*Exercise instructions*:
Please retype the records below exactly as they stand.

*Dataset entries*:
┏━━

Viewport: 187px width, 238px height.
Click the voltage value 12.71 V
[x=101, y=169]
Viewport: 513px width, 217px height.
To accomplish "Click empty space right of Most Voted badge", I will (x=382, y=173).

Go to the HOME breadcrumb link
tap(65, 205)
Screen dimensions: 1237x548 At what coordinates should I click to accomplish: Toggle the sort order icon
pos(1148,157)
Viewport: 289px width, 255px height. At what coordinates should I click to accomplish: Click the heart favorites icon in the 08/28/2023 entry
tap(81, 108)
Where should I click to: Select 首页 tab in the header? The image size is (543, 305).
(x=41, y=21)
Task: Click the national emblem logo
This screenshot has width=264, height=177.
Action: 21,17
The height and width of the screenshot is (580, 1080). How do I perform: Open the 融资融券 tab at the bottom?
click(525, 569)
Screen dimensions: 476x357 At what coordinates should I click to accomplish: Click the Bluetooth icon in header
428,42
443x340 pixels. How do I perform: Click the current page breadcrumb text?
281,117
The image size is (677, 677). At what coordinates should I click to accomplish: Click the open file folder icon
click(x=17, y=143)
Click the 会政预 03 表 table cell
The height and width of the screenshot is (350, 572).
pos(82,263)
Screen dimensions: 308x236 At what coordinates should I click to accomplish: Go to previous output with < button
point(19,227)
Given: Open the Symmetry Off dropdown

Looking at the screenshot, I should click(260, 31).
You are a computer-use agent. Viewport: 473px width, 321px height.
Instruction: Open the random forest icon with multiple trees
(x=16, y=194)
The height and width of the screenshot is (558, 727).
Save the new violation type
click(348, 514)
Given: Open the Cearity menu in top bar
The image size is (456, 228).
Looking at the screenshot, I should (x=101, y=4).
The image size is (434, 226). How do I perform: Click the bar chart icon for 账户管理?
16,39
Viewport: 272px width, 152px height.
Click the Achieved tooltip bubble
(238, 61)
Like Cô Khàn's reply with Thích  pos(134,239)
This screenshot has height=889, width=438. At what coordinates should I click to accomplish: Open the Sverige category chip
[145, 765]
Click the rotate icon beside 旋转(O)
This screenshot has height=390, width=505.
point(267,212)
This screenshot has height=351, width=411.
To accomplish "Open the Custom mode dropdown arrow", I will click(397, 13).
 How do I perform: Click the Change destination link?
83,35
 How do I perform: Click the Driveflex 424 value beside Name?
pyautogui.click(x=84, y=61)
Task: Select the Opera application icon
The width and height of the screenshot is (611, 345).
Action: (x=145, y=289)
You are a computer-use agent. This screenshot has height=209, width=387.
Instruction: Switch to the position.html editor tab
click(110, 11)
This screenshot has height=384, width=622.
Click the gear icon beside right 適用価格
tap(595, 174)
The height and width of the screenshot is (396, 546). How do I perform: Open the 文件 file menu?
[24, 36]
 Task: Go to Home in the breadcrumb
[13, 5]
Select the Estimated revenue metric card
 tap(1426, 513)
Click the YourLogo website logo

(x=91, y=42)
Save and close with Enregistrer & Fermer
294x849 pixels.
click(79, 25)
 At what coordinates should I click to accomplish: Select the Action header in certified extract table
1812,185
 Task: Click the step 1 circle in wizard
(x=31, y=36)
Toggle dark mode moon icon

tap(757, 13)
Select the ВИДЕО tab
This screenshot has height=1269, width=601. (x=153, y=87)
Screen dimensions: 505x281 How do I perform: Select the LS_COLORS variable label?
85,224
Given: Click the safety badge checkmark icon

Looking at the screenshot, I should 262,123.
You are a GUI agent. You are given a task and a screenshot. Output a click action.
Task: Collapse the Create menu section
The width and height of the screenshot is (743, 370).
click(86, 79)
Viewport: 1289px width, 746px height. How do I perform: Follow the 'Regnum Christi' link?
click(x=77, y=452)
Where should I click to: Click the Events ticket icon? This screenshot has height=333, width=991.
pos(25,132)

┗━━

*Task output*:
Viewport: 187px width, 238px height.
Click the voltage value 12.71 V
[x=101, y=169]
Viewport: 513px width, 217px height.
To accomplish "Click empty space right of Most Voted badge", I will (x=382, y=173).

Go to the HOME breadcrumb link
tap(65, 205)
Screen dimensions: 1237x548 At what coordinates should I click to accomplish: Toggle the sort order icon
pos(1148,157)
Viewport: 289px width, 255px height. At what coordinates should I click to accomplish: Click the heart favorites icon in the 08/28/2023 entry
tap(81, 108)
Where should I click to: Select 首页 tab in the header? The image size is (543, 305).
(x=41, y=21)
Task: Click the national emblem logo
This screenshot has width=264, height=177.
Action: 21,17
The height and width of the screenshot is (580, 1080). How do I perform: Open the 融资融券 tab at the bottom?
click(525, 569)
Screen dimensions: 476x357 At what coordinates should I click to accomplish: Click the Bluetooth icon in header
428,42
443x340 pixels. How do I perform: Click the current page breadcrumb text?
281,117
The image size is (677, 677). At what coordinates should I click to accomplish: Click the open file folder icon
click(x=17, y=143)
Click the 会政预 03 表 table cell
The height and width of the screenshot is (350, 572).
pos(82,263)
Screen dimensions: 308x236 At what coordinates should I click to accomplish: Go to previous output with < button
point(19,227)
Given: Open the Symmetry Off dropdown

Looking at the screenshot, I should click(260, 31).
You are a computer-use agent. Viewport: 473px width, 321px height.
Instruction: Open the random forest icon with multiple trees
(x=16, y=194)
The height and width of the screenshot is (558, 727).
Save the new violation type
click(348, 514)
Given: Open the Cearity menu in top bar
The image size is (456, 228).
Looking at the screenshot, I should (x=101, y=4).
The image size is (434, 226). How do I perform: Click the bar chart icon for 账户管理?
16,39
Viewport: 272px width, 152px height.
Click the Achieved tooltip bubble
(238, 61)
Like Cô Khàn's reply with Thích  pos(134,239)
This screenshot has height=889, width=438. At what coordinates should I click to accomplish: Open the Sverige category chip
[145, 765]
Click the rotate icon beside 旋转(O)
This screenshot has height=390, width=505.
point(267,212)
This screenshot has height=351, width=411.
To accomplish "Open the Custom mode dropdown arrow", I will click(397, 13).
 How do I perform: Click the Change destination link?
83,35
 How do I perform: Click the Driveflex 424 value beside Name?
pyautogui.click(x=84, y=61)
Task: Select the Opera application icon
The width and height of the screenshot is (611, 345).
Action: (x=145, y=289)
You are a computer-use agent. This screenshot has height=209, width=387.
Instruction: Switch to the position.html editor tab
click(110, 11)
This screenshot has height=384, width=622.
Click the gear icon beside right 適用価格
tap(595, 174)
The height and width of the screenshot is (396, 546). How do I perform: Open the 文件 file menu?
[24, 36]
 Task: Go to Home in the breadcrumb
[13, 5]
Select the Estimated revenue metric card
 tap(1426, 513)
Click the YourLogo website logo

(x=91, y=42)
Save and close with Enregistrer & Fermer
294x849 pixels.
click(79, 25)
 At what coordinates should I click to accomplish: Select the Action header in certified extract table
1812,185
 Task: Click the step 1 circle in wizard
(x=31, y=36)
Toggle dark mode moon icon

tap(757, 13)
Select the ВИДЕО tab
This screenshot has height=1269, width=601. (x=153, y=87)
Screen dimensions: 505x281 How do I perform: Select the LS_COLORS variable label?
85,224
Given: Click the safety badge checkmark icon

Looking at the screenshot, I should 262,123.
You are a GUI agent. You are given a task and a screenshot. Output a click action.
Task: Collapse the Create menu section
The width and height of the screenshot is (743, 370).
click(86, 79)
Viewport: 1289px width, 746px height. How do I perform: Follow the 'Regnum Christi' link?
click(x=77, y=452)
Where should I click to: Click the Events ticket icon? This screenshot has height=333, width=991.
pos(25,132)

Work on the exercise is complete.